Bushwacked

Yesterday marked the moment when the death toll for American soldiers in Iraq surpassed a 1,000 dead. This figure doesn’t count the severely injured and maimed, the deaths of American civilians, and the deaths of untold innocent Iraqi citizens.

Bush supporters seem willing to forgive all of this death and destruction. They are willing to overlook the fact that Saddam had nothing to do with 9-11 (and therefore revenge against Iraq is not justified, even if one is the vengeful type). They are willing to ignore the countless violations of human rights at Abu Ghraib, the systematic and presidentially-sanctioned humiliation and torture of prisoners of war.
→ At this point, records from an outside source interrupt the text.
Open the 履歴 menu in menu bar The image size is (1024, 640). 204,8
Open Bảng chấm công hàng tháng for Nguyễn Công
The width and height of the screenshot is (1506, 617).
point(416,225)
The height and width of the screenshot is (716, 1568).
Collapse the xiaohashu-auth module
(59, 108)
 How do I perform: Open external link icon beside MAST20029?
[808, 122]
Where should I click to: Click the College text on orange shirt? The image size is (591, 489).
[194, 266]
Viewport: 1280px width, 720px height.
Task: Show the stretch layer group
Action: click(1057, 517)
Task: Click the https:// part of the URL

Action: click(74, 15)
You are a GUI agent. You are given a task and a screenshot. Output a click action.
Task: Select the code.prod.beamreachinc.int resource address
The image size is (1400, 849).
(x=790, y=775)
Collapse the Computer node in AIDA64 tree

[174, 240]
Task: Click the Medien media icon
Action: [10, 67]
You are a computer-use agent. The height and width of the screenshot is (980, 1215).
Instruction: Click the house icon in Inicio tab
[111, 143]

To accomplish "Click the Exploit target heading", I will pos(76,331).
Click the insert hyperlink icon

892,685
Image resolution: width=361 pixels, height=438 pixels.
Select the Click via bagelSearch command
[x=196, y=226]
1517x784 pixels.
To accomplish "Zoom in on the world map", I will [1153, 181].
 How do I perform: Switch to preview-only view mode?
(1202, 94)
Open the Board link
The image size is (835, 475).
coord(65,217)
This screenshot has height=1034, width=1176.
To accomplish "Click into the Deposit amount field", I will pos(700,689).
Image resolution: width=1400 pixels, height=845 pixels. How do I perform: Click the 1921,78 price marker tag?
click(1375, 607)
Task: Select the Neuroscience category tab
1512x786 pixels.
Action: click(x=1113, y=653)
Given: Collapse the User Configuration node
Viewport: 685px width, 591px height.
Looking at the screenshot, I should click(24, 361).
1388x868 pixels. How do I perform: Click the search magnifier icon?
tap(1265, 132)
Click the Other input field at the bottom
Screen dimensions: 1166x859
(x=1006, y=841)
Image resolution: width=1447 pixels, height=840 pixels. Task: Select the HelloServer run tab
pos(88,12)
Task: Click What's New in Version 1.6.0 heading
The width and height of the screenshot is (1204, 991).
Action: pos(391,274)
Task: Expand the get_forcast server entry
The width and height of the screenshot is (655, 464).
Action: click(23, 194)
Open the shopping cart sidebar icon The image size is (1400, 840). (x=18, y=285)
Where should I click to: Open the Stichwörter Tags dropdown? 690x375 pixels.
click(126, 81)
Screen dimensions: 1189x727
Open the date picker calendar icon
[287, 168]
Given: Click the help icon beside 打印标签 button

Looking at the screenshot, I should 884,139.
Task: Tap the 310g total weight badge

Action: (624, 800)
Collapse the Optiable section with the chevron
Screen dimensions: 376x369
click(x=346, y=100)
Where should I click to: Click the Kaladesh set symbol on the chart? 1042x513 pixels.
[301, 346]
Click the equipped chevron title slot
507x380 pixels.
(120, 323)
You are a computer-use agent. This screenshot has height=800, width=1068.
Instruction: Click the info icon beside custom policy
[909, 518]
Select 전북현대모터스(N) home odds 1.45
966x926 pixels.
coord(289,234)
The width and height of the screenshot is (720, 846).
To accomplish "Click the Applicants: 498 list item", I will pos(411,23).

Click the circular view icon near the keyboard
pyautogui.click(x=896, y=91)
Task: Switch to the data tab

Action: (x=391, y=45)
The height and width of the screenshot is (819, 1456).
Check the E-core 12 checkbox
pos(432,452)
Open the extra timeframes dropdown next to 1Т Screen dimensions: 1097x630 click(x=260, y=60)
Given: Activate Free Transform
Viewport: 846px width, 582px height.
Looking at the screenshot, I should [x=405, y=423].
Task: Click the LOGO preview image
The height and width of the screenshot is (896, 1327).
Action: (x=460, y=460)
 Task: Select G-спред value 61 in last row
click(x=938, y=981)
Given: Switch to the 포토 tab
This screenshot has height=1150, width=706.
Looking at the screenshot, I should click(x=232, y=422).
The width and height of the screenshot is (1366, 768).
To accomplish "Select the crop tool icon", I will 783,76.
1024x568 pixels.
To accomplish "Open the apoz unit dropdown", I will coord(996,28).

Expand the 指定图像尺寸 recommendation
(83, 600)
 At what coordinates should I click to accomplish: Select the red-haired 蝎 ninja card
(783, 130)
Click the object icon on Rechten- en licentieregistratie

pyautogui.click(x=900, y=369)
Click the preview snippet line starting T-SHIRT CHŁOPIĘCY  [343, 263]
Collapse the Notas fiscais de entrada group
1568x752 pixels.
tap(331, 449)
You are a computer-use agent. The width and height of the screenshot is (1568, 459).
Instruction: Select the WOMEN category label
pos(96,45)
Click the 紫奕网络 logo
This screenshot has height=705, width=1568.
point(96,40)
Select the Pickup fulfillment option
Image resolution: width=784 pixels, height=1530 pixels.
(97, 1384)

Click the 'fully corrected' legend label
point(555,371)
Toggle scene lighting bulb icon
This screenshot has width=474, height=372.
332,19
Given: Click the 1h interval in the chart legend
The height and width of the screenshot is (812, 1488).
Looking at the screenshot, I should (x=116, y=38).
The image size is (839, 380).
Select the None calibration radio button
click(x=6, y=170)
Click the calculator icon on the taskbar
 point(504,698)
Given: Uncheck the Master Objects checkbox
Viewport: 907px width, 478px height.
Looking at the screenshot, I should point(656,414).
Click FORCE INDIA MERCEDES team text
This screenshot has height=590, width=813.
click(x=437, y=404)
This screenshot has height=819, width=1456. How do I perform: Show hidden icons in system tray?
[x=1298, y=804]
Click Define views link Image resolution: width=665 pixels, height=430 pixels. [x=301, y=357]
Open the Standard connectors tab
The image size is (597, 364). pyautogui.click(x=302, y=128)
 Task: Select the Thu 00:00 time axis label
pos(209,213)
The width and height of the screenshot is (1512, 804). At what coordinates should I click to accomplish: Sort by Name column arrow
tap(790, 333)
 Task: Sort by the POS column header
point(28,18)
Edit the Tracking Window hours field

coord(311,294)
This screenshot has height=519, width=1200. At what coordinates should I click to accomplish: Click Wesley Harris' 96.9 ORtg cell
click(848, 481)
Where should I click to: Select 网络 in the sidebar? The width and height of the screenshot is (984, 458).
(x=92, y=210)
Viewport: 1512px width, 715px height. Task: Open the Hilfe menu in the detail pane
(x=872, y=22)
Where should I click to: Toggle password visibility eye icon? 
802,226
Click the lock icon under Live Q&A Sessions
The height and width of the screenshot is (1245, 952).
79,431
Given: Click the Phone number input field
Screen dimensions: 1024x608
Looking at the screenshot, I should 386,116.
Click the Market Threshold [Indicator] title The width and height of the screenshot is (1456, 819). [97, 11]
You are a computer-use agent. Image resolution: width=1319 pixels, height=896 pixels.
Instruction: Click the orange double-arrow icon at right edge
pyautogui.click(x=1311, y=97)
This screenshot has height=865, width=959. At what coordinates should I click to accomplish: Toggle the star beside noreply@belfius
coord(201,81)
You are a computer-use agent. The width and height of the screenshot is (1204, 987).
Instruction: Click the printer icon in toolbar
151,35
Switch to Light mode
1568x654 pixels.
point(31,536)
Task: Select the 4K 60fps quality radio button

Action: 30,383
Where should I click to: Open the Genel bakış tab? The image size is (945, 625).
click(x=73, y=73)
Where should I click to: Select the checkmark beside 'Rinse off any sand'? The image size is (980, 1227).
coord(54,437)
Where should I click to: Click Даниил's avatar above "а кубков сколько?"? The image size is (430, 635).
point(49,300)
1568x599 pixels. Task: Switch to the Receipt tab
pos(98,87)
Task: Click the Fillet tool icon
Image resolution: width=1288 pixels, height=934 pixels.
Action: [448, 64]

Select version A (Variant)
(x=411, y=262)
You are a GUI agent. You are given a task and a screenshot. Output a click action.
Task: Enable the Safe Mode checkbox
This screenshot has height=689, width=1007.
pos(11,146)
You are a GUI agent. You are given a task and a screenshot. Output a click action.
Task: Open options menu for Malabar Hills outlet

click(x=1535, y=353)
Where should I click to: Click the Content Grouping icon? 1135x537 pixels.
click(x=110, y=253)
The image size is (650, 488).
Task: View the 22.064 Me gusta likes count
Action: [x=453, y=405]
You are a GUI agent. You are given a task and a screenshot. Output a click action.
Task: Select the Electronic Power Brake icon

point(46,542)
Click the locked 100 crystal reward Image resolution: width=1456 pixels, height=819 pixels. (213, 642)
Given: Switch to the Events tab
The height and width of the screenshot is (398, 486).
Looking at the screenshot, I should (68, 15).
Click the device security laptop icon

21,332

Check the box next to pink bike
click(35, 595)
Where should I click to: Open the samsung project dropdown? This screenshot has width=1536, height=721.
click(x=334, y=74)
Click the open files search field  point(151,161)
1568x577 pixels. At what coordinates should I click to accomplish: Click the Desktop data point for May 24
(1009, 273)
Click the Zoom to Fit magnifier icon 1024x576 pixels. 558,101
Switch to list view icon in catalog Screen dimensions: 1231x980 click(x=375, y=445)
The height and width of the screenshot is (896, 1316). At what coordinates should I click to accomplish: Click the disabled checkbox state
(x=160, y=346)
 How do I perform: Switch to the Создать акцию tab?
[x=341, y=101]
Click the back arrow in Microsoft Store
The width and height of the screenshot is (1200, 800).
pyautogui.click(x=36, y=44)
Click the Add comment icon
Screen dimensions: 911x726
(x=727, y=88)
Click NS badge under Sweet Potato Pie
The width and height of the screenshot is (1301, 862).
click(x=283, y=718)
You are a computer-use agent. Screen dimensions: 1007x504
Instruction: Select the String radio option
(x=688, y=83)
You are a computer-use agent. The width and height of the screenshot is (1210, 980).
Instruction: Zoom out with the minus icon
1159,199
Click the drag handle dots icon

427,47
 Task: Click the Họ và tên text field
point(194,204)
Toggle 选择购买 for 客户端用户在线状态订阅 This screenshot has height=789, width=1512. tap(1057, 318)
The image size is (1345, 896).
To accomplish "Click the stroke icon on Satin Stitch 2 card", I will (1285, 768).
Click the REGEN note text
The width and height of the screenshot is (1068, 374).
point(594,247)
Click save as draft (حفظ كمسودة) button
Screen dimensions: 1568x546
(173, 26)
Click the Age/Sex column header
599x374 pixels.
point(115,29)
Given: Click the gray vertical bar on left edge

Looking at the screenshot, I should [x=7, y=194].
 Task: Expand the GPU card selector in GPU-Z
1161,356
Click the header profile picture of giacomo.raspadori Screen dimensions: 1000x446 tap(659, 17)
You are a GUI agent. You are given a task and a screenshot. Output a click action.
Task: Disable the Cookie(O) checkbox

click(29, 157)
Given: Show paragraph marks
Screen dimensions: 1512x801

They are willing to close their eyes to the creeping, chilling loss of rights and freedoms here in their own country.

Even if they acknowledge these realities they insist that Bush deserves reelection because despite all this other “propaganda” he will still lower our taxes.

My jaw drops.

Bush lowered taxes, yes. He euphemistically called his tax changes “tax relief,” as if taxes were like gas or indigestion. Unlike indigestion, though, our taxes actually do provide benefits: schools, roads, public health measures, and of course, the military. But cutting taxes means cutting these government programs (or running a record $422 billion deficit).

Bush lowered, taxes, yes, but for whom? His “tax relief” disproportionately benefited only the very wealthy, the richest 1 to 2 percent of all Americans. I don’t know about you, but none of my friends or family are in the top 1 percent. Bush, on the other hand, has a lot of friends and family in this group. “The haves and have-mores,” Bush calls these wealthy supporters, who are getting back tens of thousands–and in some cases hundreds of thousands of dollars, while I get back $300. Now that’s what I call compassionate conservatism.